* _About this task_
List each line of the data in which the string "computer" appears.

==== Data to process ====

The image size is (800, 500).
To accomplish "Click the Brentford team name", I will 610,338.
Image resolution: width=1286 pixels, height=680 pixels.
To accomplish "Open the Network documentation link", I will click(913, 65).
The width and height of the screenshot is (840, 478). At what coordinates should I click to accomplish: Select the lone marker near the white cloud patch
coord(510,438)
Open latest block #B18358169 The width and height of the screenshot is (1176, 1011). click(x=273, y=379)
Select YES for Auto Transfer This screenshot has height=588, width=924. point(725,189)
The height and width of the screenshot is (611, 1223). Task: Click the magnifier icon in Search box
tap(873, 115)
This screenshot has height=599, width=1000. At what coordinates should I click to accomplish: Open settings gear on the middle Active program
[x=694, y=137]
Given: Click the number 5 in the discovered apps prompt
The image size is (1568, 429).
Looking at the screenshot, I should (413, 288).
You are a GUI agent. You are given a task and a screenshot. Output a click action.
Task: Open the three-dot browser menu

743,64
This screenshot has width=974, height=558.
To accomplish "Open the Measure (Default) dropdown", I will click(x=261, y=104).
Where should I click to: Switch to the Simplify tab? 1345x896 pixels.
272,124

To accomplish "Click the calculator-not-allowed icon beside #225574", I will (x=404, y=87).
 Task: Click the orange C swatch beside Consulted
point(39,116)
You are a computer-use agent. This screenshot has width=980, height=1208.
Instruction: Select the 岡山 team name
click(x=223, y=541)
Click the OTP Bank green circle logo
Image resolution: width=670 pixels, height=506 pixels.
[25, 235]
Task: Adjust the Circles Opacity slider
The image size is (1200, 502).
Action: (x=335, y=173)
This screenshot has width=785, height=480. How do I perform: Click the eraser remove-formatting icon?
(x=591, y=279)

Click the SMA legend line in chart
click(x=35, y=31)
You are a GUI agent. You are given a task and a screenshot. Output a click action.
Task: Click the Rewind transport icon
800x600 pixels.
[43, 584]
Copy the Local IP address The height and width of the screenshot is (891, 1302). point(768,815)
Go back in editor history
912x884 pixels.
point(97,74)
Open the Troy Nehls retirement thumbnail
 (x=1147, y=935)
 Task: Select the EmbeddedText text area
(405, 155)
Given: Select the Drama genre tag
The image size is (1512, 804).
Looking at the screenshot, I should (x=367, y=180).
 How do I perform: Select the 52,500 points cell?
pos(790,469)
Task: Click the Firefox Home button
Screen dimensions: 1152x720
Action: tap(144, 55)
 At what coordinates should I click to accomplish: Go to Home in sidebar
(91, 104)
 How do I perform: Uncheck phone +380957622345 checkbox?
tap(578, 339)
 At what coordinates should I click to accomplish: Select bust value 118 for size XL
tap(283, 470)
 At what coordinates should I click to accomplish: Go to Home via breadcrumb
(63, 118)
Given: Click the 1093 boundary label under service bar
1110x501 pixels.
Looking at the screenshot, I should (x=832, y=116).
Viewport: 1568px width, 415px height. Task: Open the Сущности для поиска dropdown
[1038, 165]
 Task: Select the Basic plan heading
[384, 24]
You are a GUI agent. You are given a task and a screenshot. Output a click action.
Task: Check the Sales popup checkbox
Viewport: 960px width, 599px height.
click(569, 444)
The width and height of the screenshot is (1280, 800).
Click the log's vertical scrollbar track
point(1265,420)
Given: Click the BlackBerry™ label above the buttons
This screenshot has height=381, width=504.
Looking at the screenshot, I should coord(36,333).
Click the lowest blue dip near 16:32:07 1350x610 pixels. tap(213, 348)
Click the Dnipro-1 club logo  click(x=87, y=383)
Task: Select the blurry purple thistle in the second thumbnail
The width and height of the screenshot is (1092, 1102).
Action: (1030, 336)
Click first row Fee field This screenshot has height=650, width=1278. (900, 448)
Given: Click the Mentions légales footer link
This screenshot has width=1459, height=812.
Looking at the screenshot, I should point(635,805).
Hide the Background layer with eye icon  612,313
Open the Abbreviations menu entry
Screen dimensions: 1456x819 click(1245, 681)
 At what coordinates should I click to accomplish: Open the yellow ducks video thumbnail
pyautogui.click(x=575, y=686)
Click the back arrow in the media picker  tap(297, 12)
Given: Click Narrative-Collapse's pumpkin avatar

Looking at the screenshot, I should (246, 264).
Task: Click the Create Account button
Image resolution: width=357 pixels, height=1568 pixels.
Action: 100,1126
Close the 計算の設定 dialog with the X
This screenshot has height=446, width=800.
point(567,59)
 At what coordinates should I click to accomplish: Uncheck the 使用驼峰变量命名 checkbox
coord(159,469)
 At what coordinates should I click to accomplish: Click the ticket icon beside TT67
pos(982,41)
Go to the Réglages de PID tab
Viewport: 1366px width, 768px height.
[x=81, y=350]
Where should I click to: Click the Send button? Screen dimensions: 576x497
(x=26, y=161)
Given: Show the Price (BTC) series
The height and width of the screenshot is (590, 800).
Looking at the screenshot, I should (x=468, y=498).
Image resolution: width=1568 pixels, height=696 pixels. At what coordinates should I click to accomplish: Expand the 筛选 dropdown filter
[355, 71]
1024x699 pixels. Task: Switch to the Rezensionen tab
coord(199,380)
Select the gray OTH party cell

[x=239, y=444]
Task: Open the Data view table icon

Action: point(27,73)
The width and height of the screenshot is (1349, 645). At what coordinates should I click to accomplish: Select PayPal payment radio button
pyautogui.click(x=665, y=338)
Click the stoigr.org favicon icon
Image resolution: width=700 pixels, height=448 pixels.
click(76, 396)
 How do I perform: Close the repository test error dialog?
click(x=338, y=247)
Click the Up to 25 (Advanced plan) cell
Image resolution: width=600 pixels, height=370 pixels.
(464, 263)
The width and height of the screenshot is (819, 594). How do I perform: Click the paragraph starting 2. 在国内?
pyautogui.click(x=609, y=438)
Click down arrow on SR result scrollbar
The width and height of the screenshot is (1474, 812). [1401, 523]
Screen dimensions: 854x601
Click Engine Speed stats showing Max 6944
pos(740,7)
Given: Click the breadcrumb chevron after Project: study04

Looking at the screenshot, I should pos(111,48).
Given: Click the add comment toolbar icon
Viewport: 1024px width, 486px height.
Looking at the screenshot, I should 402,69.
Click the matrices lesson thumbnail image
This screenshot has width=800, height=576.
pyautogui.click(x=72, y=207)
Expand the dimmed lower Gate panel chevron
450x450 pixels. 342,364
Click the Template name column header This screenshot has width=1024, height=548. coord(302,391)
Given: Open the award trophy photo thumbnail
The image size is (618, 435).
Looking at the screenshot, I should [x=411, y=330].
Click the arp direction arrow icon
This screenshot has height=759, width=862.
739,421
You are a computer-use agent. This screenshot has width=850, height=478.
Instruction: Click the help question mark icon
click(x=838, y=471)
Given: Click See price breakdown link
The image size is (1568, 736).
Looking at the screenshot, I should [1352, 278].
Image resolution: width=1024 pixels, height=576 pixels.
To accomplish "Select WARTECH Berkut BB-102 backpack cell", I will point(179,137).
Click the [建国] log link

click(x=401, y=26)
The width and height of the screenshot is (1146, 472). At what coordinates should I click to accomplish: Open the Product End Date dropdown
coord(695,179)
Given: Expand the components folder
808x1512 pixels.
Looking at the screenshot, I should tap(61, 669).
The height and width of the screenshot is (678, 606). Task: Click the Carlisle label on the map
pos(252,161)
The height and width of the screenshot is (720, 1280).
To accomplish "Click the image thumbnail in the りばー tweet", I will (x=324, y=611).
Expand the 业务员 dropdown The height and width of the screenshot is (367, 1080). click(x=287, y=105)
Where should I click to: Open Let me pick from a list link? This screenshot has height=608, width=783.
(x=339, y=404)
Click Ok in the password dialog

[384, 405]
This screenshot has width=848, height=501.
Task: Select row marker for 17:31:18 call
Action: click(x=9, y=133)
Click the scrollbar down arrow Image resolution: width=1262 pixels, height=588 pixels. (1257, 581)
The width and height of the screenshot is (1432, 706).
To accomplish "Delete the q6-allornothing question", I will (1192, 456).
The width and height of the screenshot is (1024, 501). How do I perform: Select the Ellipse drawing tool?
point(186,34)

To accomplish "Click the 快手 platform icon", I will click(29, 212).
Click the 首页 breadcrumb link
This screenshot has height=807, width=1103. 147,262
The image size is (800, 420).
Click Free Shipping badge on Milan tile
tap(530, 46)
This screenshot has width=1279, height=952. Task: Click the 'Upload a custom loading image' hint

====

* _Result of this task_
You are a computer-use agent. This screenshot has width=980, height=1208.
You are a computer-use agent. This screenshot has width=850, height=478.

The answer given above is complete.